Provided records:
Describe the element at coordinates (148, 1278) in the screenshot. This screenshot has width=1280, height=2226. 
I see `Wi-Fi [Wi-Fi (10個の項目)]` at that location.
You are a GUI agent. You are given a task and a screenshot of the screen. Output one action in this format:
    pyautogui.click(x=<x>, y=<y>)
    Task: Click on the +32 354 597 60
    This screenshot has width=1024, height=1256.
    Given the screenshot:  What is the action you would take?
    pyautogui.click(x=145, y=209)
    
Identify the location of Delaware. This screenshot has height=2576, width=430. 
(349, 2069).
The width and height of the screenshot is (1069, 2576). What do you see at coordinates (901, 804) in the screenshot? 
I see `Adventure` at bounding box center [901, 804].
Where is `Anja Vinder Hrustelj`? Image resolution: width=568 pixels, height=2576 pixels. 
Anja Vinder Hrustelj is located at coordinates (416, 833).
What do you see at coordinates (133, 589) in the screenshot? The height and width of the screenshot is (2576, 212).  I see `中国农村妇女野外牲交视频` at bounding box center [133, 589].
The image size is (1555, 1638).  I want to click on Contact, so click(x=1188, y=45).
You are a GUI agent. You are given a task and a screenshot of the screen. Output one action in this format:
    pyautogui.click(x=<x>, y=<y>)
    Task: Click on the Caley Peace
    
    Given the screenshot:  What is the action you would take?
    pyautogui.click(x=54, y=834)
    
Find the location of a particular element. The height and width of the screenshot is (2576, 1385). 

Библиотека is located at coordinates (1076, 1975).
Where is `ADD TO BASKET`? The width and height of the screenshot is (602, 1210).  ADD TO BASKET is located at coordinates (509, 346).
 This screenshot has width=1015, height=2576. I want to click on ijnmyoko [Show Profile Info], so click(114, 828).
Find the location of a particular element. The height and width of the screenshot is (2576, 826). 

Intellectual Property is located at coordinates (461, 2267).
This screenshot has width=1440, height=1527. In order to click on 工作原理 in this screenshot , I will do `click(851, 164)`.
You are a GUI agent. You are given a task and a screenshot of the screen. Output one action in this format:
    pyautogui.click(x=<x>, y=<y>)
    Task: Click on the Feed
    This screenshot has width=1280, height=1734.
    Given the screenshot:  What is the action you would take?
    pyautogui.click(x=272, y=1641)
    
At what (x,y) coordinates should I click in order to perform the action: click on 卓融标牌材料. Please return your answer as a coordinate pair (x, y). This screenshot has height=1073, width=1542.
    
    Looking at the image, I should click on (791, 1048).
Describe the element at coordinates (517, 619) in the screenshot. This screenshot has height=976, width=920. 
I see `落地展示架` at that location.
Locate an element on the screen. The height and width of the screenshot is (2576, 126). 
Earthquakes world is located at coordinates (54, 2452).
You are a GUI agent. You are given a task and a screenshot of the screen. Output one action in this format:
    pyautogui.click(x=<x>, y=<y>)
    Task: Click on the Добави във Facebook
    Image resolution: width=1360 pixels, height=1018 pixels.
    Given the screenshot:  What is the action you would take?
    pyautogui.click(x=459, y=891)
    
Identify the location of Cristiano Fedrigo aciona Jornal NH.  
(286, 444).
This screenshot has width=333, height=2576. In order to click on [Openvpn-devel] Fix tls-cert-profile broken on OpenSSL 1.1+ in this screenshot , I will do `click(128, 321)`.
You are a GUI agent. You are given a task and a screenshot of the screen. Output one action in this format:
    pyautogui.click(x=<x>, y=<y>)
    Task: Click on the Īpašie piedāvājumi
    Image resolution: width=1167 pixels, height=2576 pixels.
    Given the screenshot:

What the task asks: Rewrite all of the data above, swapping every "GUI agent" for "screen agent" and leaving everything else untouched.

Expected output:
Describe the element at coordinates (148, 1278) in the screenshot. This screenshot has width=1280, height=2226. 
I see `Wi-Fi [Wi-Fi (10個の項目)]` at that location.
You are a screen agent. You are given a task and a screenshot of the screen. Output one action in this format:
    pyautogui.click(x=<x>, y=<y>)
    Task: Click on the +32 354 597 60
    This screenshot has width=1024, height=1256.
    Given the screenshot:  What is the action you would take?
    pyautogui.click(x=145, y=209)
    
Identify the location of Delaware. This screenshot has height=2576, width=430. 
(349, 2069).
The width and height of the screenshot is (1069, 2576). What do you see at coordinates (901, 804) in the screenshot? 
I see `Adventure` at bounding box center [901, 804].
Where is `Anja Vinder Hrustelj`? Image resolution: width=568 pixels, height=2576 pixels. 
Anja Vinder Hrustelj is located at coordinates (416, 833).
What do you see at coordinates (133, 589) in the screenshot? The height and width of the screenshot is (2576, 212).  I see `中国农村妇女野外牲交视频` at bounding box center [133, 589].
The image size is (1555, 1638).  I want to click on Contact, so click(x=1188, y=45).
You are a screen agent. You are given a task and a screenshot of the screen. Output one action in this format:
    pyautogui.click(x=<x>, y=<y>)
    Task: Click on the Caley Peace
    
    Given the screenshot:  What is the action you would take?
    pyautogui.click(x=54, y=834)
    
Find the location of a particular element. The height and width of the screenshot is (2576, 1385). 

Библиотека is located at coordinates (1076, 1975).
Where is `ADD TO BASKET`? The width and height of the screenshot is (602, 1210).  ADD TO BASKET is located at coordinates (509, 346).
 This screenshot has width=1015, height=2576. I want to click on ijnmyoko [Show Profile Info], so click(114, 828).
Find the location of a particular element. The height and width of the screenshot is (2576, 826). 

Intellectual Property is located at coordinates (461, 2267).
This screenshot has width=1440, height=1527. In order to click on 工作原理 in this screenshot , I will do `click(851, 164)`.
You are a screen agent. You are given a task and a screenshot of the screen. Output one action in this format:
    pyautogui.click(x=<x>, y=<y>)
    Task: Click on the Feed
    This screenshot has width=1280, height=1734.
    Given the screenshot:  What is the action you would take?
    pyautogui.click(x=272, y=1641)
    
At what (x,y) coordinates should I click in order to perform the action: click on 卓融标牌材料. Please return your answer as a coordinate pair (x, y). This screenshot has height=1073, width=1542.
    
    Looking at the image, I should click on (791, 1048).
Describe the element at coordinates (517, 619) in the screenshot. This screenshot has height=976, width=920. 
I see `落地展示架` at that location.
Locate an element on the screen. The height and width of the screenshot is (2576, 126). 
Earthquakes world is located at coordinates (54, 2452).
You are a screen agent. You are given a task and a screenshot of the screen. Output one action in this format:
    pyautogui.click(x=<x>, y=<y>)
    Task: Click on the Добави във Facebook
    Image resolution: width=1360 pixels, height=1018 pixels.
    Given the screenshot:  What is the action you would take?
    pyautogui.click(x=459, y=891)
    
Identify the location of Cristiano Fedrigo aciona Jornal NH.  
(286, 444).
This screenshot has width=333, height=2576. In order to click on [Openvpn-devel] Fix tls-cert-profile broken on OpenSSL 1.1+ in this screenshot , I will do `click(128, 321)`.
You are a screen agent. You are given a task and a screenshot of the screen. Output one action in this format:
    pyautogui.click(x=<x>, y=<y>)
    Task: Click on the Īpašie piedāvājumi
    Image resolution: width=1167 pixels, height=2576 pixels.
    Given the screenshot:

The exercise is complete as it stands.